→ Tasks to carry out:
(A) For each statement, say yes or no according to the ozone article and quote the words that decide it: (i) The EPA has proposed lowering the ground-level ozone threshold from 75 parts per billion to between 65 and 70 parts per billion. (ii) The current limit was set under President Barack Obama. (iii) Areas near Los Angeles averaged 94 parts per billion.
(B) Copy from the ozone article the passage starting with "Health advocates and" and going on through "needlessly hamper manufacturing.".

→ Source document:
Health advocates and environmental groups are urging federal officials to adopt stricter limits on ozone, while an industry group argued taking that step would needlessly hamper manufacturing.
The U.S. Environmental Protection Agency has proposed reducing the threshold for ground-level ozone, or smog, from the current 75 parts per billion to between 65 and 70 parts per billion. The agency held public hearings in Washington, D.C., Arlington, Texas and Sacramento, California in recent days on potentially lowering the cap to as little as 60 parts per billion.
The EPA faces a court-issued deadline of October to issue a final decision, and the agency said most states would be able to complete the full implementation within ten years.
Parts of California, however, already deal with smog levels well in excess of the current limit, which was established under the administration of President George W. Bush. Areas near Los Angeles averaged 107 parts per billion, while the San Joaquin Valley in the central part of the state averaged 94 parts per billion; those areas would have until 2037 to comply with new standards.
"Under the current standard, people don't have a good idea of when they are putting their health at risk simply by going for an afternoon jog or showing up for soccer practice," Adenike Adeyeye, an analyst in the San Francisco office of law firm Earthjustice, told the Sacramento hearing this week.

→ Excerpted data:

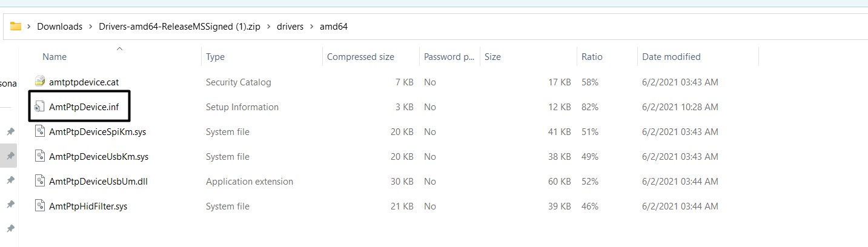
Task: Expand the chevron after Downloads in breadcrumb
Action: click(90, 27)
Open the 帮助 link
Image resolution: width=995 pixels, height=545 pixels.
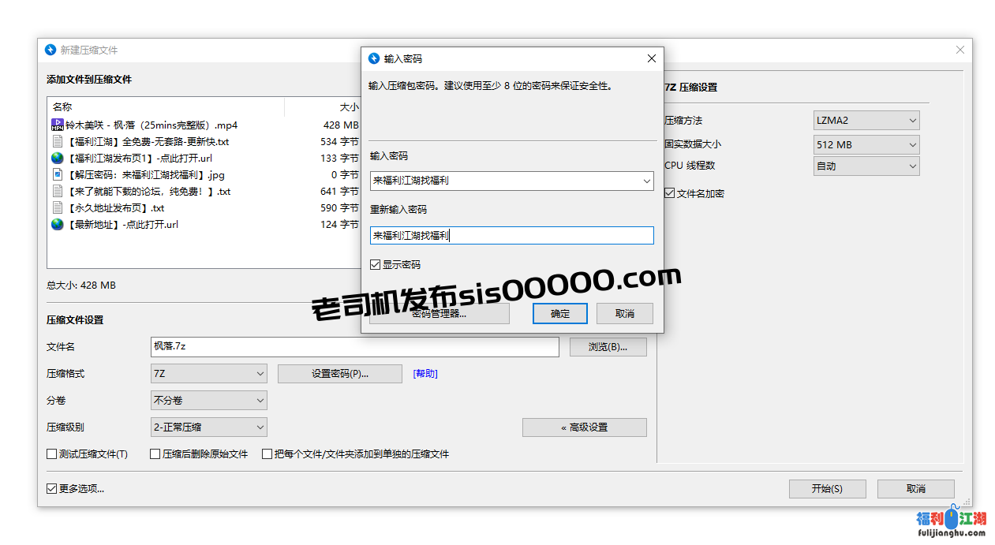(x=425, y=373)
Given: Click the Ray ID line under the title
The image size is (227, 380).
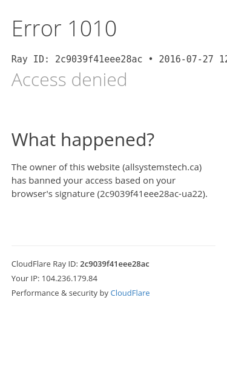Looking at the screenshot, I should coord(119,59).
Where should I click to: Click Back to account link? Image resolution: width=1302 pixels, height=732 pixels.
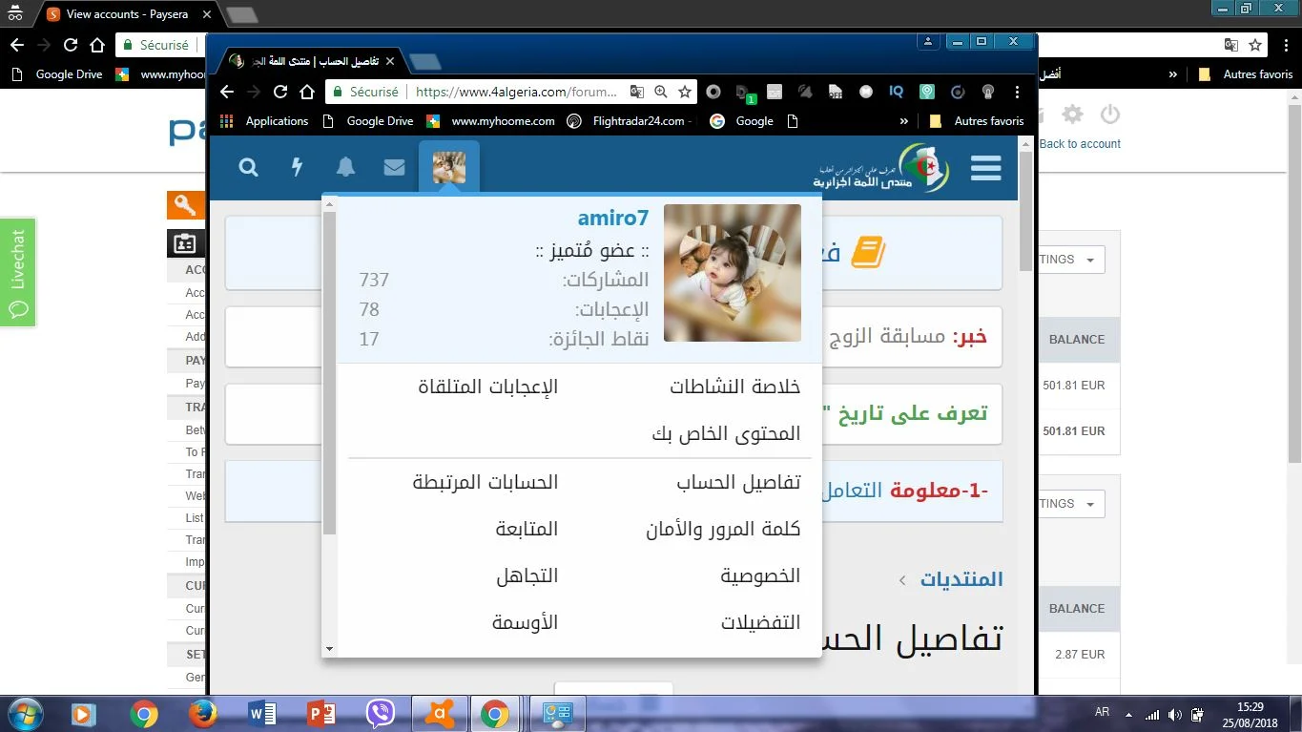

→ Your written answers:
(A)
(i) Yes: "The U.S. Environmental Protection Agency has proposed reducing the threshold for ground-level ozone, or smog, from the current 75 parts per billion to between 65 and 70 parts per billion."
(ii) No: "which was established under the administration of President George W. Bush"
(iii) No: "Areas near Los Angeles averaged 107 parts per billion"

(B)
Health advocates and environmental groups are urging federal officials to adopt stricter limits on ozone, while an industry group argued taking that step would needlessly hamper manufacturing.